CD49f is a putative odontogenic epithelial stem cell marker

Objective: Elucidation of the cellular and molecular mechanisms that maintain mouse incisor unlimited growing potential is of broad interest and paramount for the future regenerative therapy. However, analysis of the properties and regulation of odontogenic epithelial stem cells (OESC) has been limited by a lack of well-accepted stem cell marker. The purpose of our study was to identify a stem cell surface marker for isolation and enrichment stem cell derived from mouse incisor cervical loops (CL) where OESC are believed to reside.

Method: We examined the RNA expression profiles in both mouse incisor CL tissue and sphere cells from our newly established OESC culture system. High expression of Sca-1, CD49f, and CD44 were found in the spheres compare to the CL tissue. Fluorescence-activated cell sorting (FACS) analyses of mouse incisor CL and OESC sphere cells with Sca-1, CD49f, and CD44 were also performed. Sphere forming assays with Sca-1, CD49f, and CD44 FACS sorted cells were used for evaluate the self-renewal and differentiation ability of each marker. Immunofluorescent studies were also performed to examine the location of these markers.

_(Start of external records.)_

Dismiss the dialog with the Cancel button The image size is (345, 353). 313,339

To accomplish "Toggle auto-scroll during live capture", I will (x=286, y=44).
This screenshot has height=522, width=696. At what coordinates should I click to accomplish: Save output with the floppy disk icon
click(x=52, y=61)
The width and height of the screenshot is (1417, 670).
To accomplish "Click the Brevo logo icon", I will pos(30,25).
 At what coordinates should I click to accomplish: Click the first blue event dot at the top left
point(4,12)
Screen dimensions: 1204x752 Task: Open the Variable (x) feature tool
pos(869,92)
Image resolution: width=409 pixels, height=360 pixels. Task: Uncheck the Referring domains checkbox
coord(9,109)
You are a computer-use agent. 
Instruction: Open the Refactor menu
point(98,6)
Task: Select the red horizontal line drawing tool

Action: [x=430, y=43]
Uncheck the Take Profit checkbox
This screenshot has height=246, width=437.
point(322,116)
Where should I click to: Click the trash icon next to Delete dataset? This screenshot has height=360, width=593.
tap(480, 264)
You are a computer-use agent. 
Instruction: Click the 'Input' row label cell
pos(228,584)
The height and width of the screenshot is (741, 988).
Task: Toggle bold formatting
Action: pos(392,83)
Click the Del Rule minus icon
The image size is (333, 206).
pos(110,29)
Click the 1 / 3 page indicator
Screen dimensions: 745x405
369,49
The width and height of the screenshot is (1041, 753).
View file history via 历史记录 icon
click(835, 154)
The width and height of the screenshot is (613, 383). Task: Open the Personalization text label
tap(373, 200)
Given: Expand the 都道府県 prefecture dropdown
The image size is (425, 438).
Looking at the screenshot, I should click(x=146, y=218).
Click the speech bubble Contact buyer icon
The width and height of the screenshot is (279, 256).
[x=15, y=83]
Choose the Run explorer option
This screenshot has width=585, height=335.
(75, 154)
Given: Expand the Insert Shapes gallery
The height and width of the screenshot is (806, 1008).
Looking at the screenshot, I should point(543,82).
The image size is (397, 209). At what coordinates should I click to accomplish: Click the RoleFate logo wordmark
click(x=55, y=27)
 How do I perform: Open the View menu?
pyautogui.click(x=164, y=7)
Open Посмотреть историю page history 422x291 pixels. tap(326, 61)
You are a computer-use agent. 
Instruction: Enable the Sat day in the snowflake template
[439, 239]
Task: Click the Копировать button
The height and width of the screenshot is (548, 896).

Result: FACS analyses of mouse incisor CL and OESC sphere cells based on CD44+ or Sca1+ did not enrich the cells with high sphere-forming activities. In contrast, CD49f+ cells were able to form spheres at a significantly high ratio than CD49f- cells. We also demonstrated that CD49f^Bright subpopulation further enriched the sphere forming cells among the CD49f+ population. CD49f+ cells were able to self-renewal and differentiate into cytokeratin 14, amelogenin expressed, and mineral material producing cells.

Conclusion: The development of an in vitro sphere culture and identifying CD49f^Bright as a stem cell marker for OESC will shed light on understanding the signaling networks to regulate the stem cell maintenance, cell fate, and differentiation.